— Brano selezionato —
>>>

Sogno o son desto? Questa è la domanda che mi sono fatto quando ho scoperto che il Comune ha deciso di non dare più l’autorizzazione a quelle frequenti iniziative – quali corsi di lingue straniere o teatro – che vengono organizzate nelle scuole materne con associazioni individuate e pagate dai genitori dei bambini.

I motivi di questa inversione di rotta del Comune? Li ha spiegati oggi il vicesindaco Scavuzzo al Corriere della Sera, e possono essere riassunti nei seguenti termini: i) gli arricchimenti ai piani formativi proposti e finanziati dai genitori non sono più un fatto isolato, dunque “occorre stabilire regole certe e uniformi sull’ingaggio”, prevedendo “procedure e bandi semplici e chiari da rispettare, uguali per tutti”; ii) bisogna evitare lesioni del principio di equità, visto che solo “certi asili possono permettersi laboratori aggiuntivi, perché la loro utenza li finanzia”; iii) si rischia di urtare la sensibilità delle maestre, che – avendo “tutte le competenze necessarie” – si potrebbero sentire “depauperate nel loro ruolo” dall’arrivo di esterni (cioè gli insegnanti dei corsi scelti e pagati dai genitori) in classe.

Il primo e il terzo motivo mi sembrano dimostrare ben poca conoscenza della realtà in cui viviamo: il secondo mi preoccupa però ancora di più perché lascia trasparire un concetto di educazione veterocomunista e collettivista – che ha indotto tanti genitori in passato a scegliere le scuole private invece di quelle pubbliche – che, nel 2016, speravo veramente di non dover più ascoltare.

<<<

— Breve compito 1 —
Nel brano sulle scuole materne, chi ha spiegato al Corriere della Sera i motivi della nuova decisione del Comune?
— Breve compito 2 —
Scriva il seguito del brano sulle scuole materne, riprendendo subito dopo l'ultima frase riportata.

— Dati sulla posizione di parole ed elementi —

>>>

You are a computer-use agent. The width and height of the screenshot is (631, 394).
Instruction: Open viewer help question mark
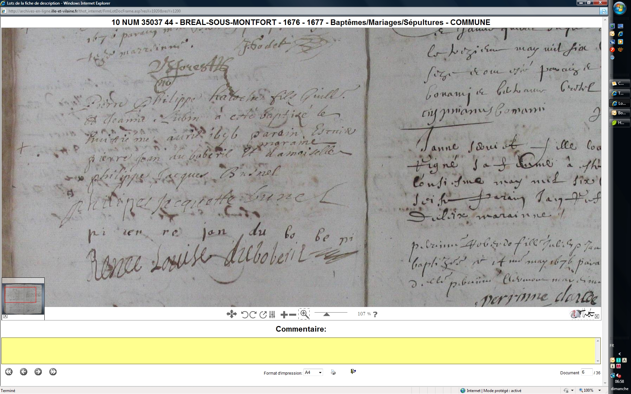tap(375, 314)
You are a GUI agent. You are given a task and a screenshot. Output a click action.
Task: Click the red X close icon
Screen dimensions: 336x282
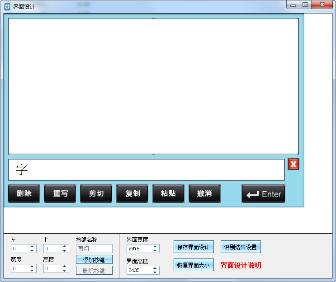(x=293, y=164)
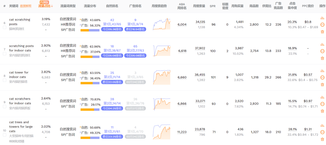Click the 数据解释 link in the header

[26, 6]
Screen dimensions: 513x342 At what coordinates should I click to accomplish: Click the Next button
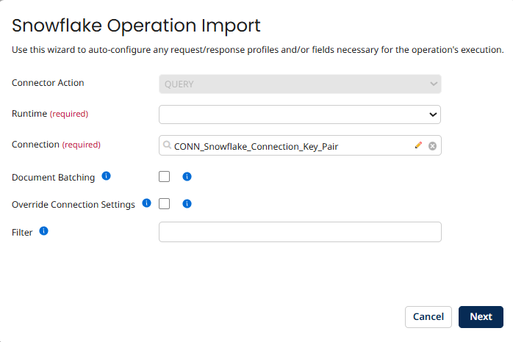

<<<
>>>

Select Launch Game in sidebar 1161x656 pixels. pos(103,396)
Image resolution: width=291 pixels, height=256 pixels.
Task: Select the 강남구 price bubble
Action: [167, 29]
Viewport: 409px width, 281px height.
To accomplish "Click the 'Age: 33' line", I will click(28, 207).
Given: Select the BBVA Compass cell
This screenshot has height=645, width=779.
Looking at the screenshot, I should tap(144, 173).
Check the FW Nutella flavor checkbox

<<<

— Risposta 1 —
Il vicesindaco Scavuzzo.

— Risposta 2 —
Ma cerco di spiegare con ordine il mio punto di vista, partendo da un dato di fatto: non ha senso parlare di bandi e procedure quando ci si riferisce a iniziative pagate con soldi privati (quelli dei genitori) che vanno a migliorare l’offerta formativa pubblica senza gravare di un centesimo sulle casse comunali. Stiamo parlando poi di iniziative che vengono democraticamente condivise dai genitori con le maestre in modo molto informale e costruttivo all’inizio dell’anno. Se anche in un contesto del genere – dove la massima attenzione dovrebbe essere per la sostanza, invece che per la forma – iniziamo a parlare di bandi e procedure (che non mi sembra proprio abbiano migliorato i servizi pubblici in questi anni) stiamo freschi. La pubblica amministrazione – che a mio giudizio deve accorciare la distanza tra utenza e servizio pubblico eliminando il più possibile la burocrazia - verrà infatti sempre più percepita come strumento di creazione di problemi, invece che di soluzione degli stessi. Con il rischio che anche quei genitori che – come il sottoscritto - ancora credono fermamente nel ruolo decisivo che lo Stato deve avere nell’istruzione, finiranno per buttarsi nelle accoglienti braccia delle scuole private.

Parlare poi di maestre “depauperate” dal loro ruolo mi sembra veramente incoerente con la realtà. Se i genitori optano per determinati corsi è perché evidentemente le maestre non hanno le risorse necessarie per attuarli: diversamente, mamme e papà non sentirebbero l’esigenza di integrare – pagando di tasca propria - il piano formativo con corsi esterni. In ogni caso, collaborazioni di questo genere non vengono certo “imposte” dai genitori alle maestre, ma con le stesse condivise a ogni inizio anno. Senza contare che lavorare fianco a fianco con insegnanti esterni, il più delle volte, è un arricchimento professionale di cui per prime sono liete le maestre.

Chiudo queste riflessioni soffermandomi sull’esigenza di “equità” che, a dire del vicesindaco, legittima l’alt all’attuale prassi: ma veramente si può ritenere iniquo il comportamento di un genitore che – nonostante paghi già le tasse per avere un servizio pubblico – decide comunque di investire di tasca sua per migliorare l’educazione dei suoi figli e dei suoi compagni di scuola? Mica si tratta di lezioni private – che ognuno potrebbe tranquillamente farsi a casa propria, con gli amici dei figli che seleziona come gli pare - ma di corsi collettivi di cui beneficiano tutti gli alunni della classe o della scuola. Si migliora dunque l’immagine della scuola, e nel contempo si lavora sull’attenzione dei genitori per il bene di un servizio pubblico: non è forse questa una reale e proficua forma di socializzazione, il cui obiettivo è proprio quello di evitare gli inutili individualismi cui spesso i genitori sono portati? Non è poi mortificando i bambini di una scuola materna – dove i genitori decidono di integrare di tasca propria il piano formativo - che si premiano quelli di un’altra dove analoghe iniziative non vengono prese.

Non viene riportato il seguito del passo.